Section 2800.2 states in relevant part:
There are a number of problems with defendant's argument. As a preliminary matter, he did not raise it before the trial court and, therefore, has waived it on appeal. (People v. Garceau (1993) 6 Cal.4th 140, 173 [waiver of Sixth Amendment appellate claim for failure to first raise below].)
Furthermore, defendant's interpretation of section 2800.2 is strained and, ultimately, unpersuasive in light of the express terms of section 2800.2, subdivision (b). Although it is not the most artfully stated provision, subdivision (b) does not establish a distinct crime. It merely defines the term “willful or wanton disregard for the safety of persons or property” as it is used in subdivision (a). (See People v. Howard (2005) 34 Cal.4th 1129, 1137 [indicating that subdivision (b) defines this term as used in subdivision (a)].) Indeed, section 2800.2, subdivision (b) indicates that an event in which damage to property occurs can be a factor in evaluating whether a person has acted in willful or wanton disregard for the safety of either persons or property. Moreover, the definition of “willful or wanton disregard for the safety of persons or property” “includes, but is not limited to, ” such an event. In other words, a violation of section 2800.2, subdivision (a), may be found because a vehicle was driven in a willful or wanton disregard for the safety of persons or property, whether or not actual damage to property occurred. Therefore, defendant’s two purportedly separate classes of defendants do not actually exist under section 2800.2.
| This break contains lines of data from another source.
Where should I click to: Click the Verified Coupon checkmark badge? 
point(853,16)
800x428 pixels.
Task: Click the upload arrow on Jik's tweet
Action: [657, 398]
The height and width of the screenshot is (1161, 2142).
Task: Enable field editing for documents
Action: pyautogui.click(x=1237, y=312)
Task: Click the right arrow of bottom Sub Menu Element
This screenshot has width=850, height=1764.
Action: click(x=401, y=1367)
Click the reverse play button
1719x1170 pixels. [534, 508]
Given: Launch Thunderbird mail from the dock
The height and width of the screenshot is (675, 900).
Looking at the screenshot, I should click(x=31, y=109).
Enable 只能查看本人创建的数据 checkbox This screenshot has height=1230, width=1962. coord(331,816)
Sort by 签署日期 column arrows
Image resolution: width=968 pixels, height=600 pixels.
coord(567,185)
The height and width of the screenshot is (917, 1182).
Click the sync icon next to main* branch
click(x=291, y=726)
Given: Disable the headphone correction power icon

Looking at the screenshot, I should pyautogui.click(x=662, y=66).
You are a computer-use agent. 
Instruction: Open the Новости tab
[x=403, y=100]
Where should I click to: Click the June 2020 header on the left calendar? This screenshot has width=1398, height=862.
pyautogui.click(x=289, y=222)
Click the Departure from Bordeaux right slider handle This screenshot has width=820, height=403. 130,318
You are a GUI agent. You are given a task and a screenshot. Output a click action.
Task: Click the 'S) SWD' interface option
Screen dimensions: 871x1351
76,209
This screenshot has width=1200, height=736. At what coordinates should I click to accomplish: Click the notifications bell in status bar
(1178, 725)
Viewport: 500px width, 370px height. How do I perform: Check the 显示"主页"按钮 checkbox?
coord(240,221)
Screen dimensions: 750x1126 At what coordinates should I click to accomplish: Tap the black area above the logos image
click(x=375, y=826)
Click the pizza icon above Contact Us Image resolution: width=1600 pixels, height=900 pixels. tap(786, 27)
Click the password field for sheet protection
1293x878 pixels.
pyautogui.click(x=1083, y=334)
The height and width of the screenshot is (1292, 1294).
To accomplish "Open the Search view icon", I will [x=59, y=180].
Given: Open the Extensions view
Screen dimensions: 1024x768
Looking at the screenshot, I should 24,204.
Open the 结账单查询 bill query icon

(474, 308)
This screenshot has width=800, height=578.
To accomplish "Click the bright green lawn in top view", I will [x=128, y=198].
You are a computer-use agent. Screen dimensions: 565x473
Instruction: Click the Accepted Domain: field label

Defendant relies heavily on People v. Hofsheier (2006) 37 Cal.4th 1185, in which the defendant was convicted of oral copulation with a 16-year-old girl in violation of Penal Code section 288a, subdivision (b)(1), and required to register as a sex offender under Penal Code section 290. Our Supreme Court found an equal protection violation in the fact that a defendant convicted of a separate and distinct crime of unlawful sexual intercourse with a minor under Penal Code section 261.6 was not required to register as a sex offender. (Hofsheier, at pp. 1193, 1206-1207.) Here, we are not confronted with two classes of defendants. Even if we were, the two classes ultimately would be convicted of the same crime and subject to the same penalties, unlike in Hofsheier. Therefore, the case in inapposite.
DISPOSITION
The judgment is affirmed.
We concur: Kline, P.J., Haerle, J.
“(a) If a person flees or tends to elude a pursuing peace officer in violation of Section 2800.1 and the pursued vehicle is driven in a willful or wanton disregard for the safety of persons or property, the person driving the vehicle, upon conviction, shall be punished by imprisonment in the state prison, or by confinement in the county jail for not less than six months nor more than one year. . . .
“(b) For purposes of this section, a willful or wanton disregard for the safety of persons or property includes, but is not limited to, driving while fleeing or attempting to elude a pursuing peace officer during which time either three or more violations that are assigned a traffic violation point count under Section 12810 occur, or damage to property occurs.”